• Description of the task: When the line with "Given: Expand the" is reached, include it and stop; before that, copy each line of the listing exactly from the first.

• Task material:
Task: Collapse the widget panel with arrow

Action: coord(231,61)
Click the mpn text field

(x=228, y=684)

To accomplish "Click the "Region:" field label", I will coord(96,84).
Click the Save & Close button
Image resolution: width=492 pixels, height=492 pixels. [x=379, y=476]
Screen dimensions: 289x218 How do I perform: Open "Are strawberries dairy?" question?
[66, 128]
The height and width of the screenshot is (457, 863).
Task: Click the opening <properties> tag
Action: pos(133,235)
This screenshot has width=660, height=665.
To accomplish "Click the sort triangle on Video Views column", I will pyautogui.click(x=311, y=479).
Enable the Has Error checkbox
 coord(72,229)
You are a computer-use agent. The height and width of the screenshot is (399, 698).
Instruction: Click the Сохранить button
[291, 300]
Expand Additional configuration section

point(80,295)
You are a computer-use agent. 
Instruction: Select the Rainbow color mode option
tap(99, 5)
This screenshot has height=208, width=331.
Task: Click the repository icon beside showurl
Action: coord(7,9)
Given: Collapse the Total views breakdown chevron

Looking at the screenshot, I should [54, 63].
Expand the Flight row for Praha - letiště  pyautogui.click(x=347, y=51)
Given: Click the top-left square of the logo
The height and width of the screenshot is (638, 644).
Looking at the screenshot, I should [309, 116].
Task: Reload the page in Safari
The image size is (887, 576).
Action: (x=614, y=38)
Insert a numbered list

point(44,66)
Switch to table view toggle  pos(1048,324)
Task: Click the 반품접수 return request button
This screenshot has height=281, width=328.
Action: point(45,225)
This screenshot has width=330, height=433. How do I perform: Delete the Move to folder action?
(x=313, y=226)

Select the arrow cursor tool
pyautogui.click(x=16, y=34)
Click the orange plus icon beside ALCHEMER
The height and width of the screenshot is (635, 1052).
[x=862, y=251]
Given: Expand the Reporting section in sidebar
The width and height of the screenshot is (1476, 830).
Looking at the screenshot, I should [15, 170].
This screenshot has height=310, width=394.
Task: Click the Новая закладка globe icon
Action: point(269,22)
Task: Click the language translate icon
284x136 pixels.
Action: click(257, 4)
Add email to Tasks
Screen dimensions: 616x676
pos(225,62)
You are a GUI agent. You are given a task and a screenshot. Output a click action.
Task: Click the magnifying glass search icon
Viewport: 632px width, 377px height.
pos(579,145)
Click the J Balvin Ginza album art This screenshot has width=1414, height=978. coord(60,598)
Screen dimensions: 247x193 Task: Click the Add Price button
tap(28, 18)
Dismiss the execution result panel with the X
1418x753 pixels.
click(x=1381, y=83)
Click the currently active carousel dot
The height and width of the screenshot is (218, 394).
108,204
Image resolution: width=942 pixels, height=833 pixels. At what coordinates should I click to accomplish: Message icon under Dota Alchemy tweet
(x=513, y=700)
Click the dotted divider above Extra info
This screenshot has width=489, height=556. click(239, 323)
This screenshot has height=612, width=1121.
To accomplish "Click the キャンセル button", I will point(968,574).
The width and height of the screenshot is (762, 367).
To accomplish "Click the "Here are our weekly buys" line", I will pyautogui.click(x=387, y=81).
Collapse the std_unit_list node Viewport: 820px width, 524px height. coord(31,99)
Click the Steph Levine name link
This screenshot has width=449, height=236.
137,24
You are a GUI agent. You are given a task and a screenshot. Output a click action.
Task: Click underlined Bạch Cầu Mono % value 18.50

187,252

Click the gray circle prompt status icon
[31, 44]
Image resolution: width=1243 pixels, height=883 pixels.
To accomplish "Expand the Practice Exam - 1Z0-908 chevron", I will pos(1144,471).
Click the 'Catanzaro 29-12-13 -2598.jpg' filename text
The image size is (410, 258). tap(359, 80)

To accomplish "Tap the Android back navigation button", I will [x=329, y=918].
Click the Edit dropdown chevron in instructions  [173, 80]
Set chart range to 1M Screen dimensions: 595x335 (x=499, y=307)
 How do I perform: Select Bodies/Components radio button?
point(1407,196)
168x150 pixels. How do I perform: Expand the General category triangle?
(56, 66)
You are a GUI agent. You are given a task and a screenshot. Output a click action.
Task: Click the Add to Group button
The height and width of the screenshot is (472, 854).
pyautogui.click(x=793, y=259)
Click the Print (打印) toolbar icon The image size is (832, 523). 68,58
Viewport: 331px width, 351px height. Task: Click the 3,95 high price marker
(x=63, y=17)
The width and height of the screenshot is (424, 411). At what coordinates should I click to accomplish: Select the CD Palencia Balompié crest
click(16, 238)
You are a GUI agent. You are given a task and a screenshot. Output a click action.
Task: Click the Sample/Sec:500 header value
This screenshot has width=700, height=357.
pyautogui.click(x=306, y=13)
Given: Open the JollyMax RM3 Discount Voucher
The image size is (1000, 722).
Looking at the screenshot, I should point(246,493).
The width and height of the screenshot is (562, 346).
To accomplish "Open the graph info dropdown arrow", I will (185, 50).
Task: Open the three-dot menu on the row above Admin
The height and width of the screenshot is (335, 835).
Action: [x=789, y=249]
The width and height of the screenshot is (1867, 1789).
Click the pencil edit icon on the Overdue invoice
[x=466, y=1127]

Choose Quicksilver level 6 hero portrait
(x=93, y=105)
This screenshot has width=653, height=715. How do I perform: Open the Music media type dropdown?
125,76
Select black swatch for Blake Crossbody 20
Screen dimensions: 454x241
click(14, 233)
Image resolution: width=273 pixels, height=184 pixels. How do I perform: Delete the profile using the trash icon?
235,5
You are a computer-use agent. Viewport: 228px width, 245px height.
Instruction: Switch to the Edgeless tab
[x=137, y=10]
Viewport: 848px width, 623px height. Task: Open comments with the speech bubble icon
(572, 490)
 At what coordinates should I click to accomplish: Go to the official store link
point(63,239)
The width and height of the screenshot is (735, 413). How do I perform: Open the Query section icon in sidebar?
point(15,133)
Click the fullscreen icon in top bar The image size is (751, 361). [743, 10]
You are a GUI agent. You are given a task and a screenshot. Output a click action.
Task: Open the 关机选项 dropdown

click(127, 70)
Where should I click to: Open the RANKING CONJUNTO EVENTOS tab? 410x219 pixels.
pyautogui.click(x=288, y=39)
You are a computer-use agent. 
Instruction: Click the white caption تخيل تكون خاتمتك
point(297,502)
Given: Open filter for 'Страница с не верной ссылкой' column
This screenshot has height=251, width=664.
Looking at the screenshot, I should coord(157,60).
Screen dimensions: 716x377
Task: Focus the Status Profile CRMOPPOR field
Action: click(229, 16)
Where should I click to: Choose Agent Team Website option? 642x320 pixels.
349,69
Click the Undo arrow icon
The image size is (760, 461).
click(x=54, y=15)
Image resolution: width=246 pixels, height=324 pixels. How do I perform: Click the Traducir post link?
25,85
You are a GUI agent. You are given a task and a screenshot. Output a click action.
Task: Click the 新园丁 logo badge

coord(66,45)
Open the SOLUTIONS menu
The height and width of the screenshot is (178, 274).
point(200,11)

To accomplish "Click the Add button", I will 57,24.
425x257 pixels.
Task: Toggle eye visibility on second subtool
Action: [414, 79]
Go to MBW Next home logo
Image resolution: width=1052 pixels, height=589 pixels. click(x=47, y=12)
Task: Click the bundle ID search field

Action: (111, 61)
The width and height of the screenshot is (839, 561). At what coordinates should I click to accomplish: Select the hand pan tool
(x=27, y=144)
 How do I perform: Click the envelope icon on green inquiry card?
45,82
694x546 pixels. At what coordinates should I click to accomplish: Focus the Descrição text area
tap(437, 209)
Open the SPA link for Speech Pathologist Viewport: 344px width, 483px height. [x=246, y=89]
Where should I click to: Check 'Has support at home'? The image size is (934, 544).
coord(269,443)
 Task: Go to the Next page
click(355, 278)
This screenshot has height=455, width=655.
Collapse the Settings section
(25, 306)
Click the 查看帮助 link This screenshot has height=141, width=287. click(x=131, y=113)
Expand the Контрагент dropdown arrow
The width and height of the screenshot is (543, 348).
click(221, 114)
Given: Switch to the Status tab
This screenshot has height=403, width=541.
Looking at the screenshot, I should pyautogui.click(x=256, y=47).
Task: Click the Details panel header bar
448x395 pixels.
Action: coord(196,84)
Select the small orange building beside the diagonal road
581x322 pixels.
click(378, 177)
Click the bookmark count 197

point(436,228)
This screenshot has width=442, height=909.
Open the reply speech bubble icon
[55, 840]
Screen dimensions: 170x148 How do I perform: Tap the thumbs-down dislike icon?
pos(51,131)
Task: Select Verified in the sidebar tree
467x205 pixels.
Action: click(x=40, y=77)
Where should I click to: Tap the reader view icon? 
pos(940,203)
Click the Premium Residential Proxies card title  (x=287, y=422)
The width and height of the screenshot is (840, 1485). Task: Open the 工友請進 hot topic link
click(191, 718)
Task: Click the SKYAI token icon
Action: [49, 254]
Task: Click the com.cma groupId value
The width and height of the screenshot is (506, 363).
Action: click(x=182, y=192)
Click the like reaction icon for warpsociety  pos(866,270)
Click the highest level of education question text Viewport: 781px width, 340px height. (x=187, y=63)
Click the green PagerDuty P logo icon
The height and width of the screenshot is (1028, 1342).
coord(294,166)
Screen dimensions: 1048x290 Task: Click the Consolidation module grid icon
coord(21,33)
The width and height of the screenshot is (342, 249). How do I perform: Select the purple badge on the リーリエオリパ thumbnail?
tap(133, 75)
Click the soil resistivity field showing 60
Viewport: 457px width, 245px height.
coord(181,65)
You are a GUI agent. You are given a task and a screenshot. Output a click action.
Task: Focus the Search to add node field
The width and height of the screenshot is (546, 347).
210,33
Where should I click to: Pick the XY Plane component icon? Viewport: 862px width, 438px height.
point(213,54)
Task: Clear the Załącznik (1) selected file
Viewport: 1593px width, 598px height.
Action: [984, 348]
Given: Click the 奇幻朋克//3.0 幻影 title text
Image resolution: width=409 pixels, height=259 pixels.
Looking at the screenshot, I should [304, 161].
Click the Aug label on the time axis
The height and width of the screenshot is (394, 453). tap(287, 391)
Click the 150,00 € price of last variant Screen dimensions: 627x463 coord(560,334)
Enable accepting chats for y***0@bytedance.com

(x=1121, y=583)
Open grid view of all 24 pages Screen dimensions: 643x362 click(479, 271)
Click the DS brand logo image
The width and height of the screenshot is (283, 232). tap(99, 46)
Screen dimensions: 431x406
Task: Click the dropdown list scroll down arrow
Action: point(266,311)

• Exercise response:
Task: Collapse the widget panel with arrow

Action: coord(231,61)
Click the mpn text field

(x=228, y=684)

To accomplish "Click the "Region:" field label", I will coord(96,84).
Click the Save & Close button
Image resolution: width=492 pixels, height=492 pixels. [x=379, y=476]
Screen dimensions: 289x218 How do I perform: Open "Are strawberries dairy?" question?
[66, 128]
The height and width of the screenshot is (457, 863).
Task: Click the opening <properties> tag
Action: pos(133,235)
This screenshot has width=660, height=665.
To accomplish "Click the sort triangle on Video Views column", I will pyautogui.click(x=311, y=479).
Enable the Has Error checkbox
 coord(72,229)
You are a computer-use agent. The height and width of the screenshot is (399, 698).
Instruction: Click the Сохранить button
[291, 300]
Expand Additional configuration section

point(80,295)
You are a computer-use agent. 
Instruction: Select the Rainbow color mode option
tap(99, 5)
This screenshot has height=208, width=331.
Task: Click the repository icon beside showurl
Action: coord(7,9)
Given: Collapse the Total views breakdown chevron

Looking at the screenshot, I should [54, 63].
Expand the Flight row for Praha - letiště  pyautogui.click(x=347, y=51)
Given: Click the top-left square of the logo
The height and width of the screenshot is (638, 644).
Looking at the screenshot, I should [309, 116].
Task: Reload the page in Safari
The image size is (887, 576).
Action: (x=614, y=38)
Insert a numbered list

point(44,66)
Switch to table view toggle  pos(1048,324)
Task: Click the 반품접수 return request button
This screenshot has height=281, width=328.
Action: point(45,225)
This screenshot has width=330, height=433. How do I perform: Delete the Move to folder action?
(x=313, y=226)

Select the arrow cursor tool
pyautogui.click(x=16, y=34)
Click the orange plus icon beside ALCHEMER
The height and width of the screenshot is (635, 1052).
[x=862, y=251]
Given: Expand the Reporting section in sidebar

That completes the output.